The Patient-Centered Outcomes Research Institute has awarded $38 million in grants for five projects that compare the effectiveness of different multiple sclerosis treatment strategies.
A key aim of the research is to improve knowledge about the therapies to help doctors and patients choose the healthcare option that best meets patients’ needs. The projects will address MS community priorities, the institute said.
The Washington-based non-profit organization’s mission is to fund research that helps patients and care-givers make better-informed decisions about the healthcare choices they face every day.
“These large-scale research awards should have powerful impact for people with MS by answering critical real-world questions about treatment strategies and their effectiveness,” Bruce Bebo, executive vice president of research at the National MS Society, said in a news release.
Johns Hopkins University researchers will conduct one of the projects. Ellen M. Mowry and Scott Newsome will look at whether the use of stronger drugs in the early stages of MS can prevent or delay the progression of the disease, compared with standard approaches.
The $13.5 million study will involve about 900 patients with newly diagnosed relapsing or remitting MS. Participants will be randomly assigned to a standard treatment escalation strategy or to a more aggressive approach that could increase the risk of side effects.

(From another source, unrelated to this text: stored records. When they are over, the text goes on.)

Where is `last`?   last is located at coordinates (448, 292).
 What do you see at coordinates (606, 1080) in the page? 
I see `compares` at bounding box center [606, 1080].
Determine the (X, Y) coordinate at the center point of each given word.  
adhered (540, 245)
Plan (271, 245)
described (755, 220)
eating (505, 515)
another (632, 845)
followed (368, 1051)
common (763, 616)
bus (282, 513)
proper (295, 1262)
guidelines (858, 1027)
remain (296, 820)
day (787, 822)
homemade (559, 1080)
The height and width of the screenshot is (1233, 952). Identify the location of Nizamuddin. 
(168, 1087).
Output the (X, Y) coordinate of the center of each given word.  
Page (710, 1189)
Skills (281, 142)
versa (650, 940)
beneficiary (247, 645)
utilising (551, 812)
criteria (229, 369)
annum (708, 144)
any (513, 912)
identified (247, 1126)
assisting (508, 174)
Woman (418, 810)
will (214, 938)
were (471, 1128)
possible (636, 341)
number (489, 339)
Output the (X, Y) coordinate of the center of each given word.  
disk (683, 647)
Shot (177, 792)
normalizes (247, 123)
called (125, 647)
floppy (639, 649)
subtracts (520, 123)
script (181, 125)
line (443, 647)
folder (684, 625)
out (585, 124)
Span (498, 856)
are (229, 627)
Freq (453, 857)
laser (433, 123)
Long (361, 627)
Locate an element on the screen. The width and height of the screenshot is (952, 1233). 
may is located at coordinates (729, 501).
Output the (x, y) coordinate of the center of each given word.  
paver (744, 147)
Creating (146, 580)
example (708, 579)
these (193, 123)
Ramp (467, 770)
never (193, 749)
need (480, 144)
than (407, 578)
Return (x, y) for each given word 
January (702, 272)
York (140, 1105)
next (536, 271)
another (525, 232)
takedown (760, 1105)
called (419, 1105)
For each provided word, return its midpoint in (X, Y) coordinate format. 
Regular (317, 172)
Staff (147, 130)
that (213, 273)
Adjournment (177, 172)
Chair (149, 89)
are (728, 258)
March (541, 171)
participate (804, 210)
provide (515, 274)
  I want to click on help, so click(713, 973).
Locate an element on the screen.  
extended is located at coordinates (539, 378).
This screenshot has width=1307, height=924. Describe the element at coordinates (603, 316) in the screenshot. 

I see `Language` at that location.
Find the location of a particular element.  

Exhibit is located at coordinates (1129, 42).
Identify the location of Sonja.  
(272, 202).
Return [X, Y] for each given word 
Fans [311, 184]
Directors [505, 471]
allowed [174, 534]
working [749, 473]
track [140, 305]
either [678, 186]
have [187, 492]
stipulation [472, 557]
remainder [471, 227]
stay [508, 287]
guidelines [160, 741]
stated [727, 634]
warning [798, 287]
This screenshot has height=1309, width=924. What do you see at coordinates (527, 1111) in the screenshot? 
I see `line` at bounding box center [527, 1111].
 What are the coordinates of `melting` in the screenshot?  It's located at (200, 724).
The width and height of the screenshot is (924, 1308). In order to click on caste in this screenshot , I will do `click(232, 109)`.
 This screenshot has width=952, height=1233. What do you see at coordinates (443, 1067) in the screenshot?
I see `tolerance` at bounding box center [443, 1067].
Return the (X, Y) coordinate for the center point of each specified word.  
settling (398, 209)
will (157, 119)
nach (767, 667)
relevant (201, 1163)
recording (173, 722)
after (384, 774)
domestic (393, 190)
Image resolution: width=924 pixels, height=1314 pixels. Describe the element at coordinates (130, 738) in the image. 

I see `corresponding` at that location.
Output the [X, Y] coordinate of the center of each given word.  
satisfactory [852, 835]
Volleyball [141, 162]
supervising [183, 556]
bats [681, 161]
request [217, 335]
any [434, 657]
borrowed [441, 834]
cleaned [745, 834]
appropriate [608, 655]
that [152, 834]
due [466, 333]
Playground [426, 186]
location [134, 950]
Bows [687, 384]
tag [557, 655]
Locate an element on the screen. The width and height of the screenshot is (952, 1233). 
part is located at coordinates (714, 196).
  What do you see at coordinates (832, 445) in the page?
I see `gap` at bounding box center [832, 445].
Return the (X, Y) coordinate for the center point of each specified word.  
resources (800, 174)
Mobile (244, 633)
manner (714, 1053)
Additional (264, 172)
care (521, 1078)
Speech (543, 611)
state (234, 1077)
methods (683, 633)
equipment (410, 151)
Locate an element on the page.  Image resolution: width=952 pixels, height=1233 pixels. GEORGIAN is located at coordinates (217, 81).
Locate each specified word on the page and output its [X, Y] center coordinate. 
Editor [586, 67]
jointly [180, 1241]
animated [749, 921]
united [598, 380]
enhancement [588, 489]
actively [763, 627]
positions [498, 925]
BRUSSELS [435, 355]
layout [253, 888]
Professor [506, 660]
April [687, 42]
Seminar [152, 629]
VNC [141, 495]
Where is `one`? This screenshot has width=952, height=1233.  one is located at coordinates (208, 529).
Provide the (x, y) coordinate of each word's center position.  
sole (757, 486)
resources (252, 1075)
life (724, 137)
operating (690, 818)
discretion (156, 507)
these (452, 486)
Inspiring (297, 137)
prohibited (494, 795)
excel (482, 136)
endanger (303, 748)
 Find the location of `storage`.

A $10.6 million Cleveland Clinic study will also compare the standard escalation strategy with a more aggressive approach. Daniel Ontaneda and Nikolaos Evangelou will lead the study, which will use MRI brain scans and patient-reported outcomes to evaluate different treatment strategies. The scans will look at brain volume.
Scott Newsome and Robert Motl of the Shepherd Center in Atlanta will lead a $5.7 million project that focuses on exercise as an MS therapy. It will compare the effectiveness of exercise programs at gyms or rehabilitation facilities with a tele-rehabilitation program delivered to a patient’s home electronically. The team will assess patients’ ability to walk and their self-reports on mobility, symptoms, and quality of life.
A $4.9 million project at Case Western Reserve University in Cleveland will compare the effectiveness of three fatigue-management programs. One program will be delivered at a treatment facility. Patients will receive the others electronically at home.
The fifth study, at the University of Michigan, will also deal with fatigue treatment. It will look at whether cognitive behavioral therapy or the commonly used medication Provigil (modafinil) does a better job of addressing fatigue. It will also assess a combination of both fatigue management therapies in MS patients. Tiffany Braley and Anna Kratz will lead the $3.5 million study.
“This research will help patients and clinicians address some of the difficult questions that arise with a disease that has a wide variety of symptoms, such as fatigue, pain, loss of vision and loss of coordination,” said Joe Selby, the institute’s executive director.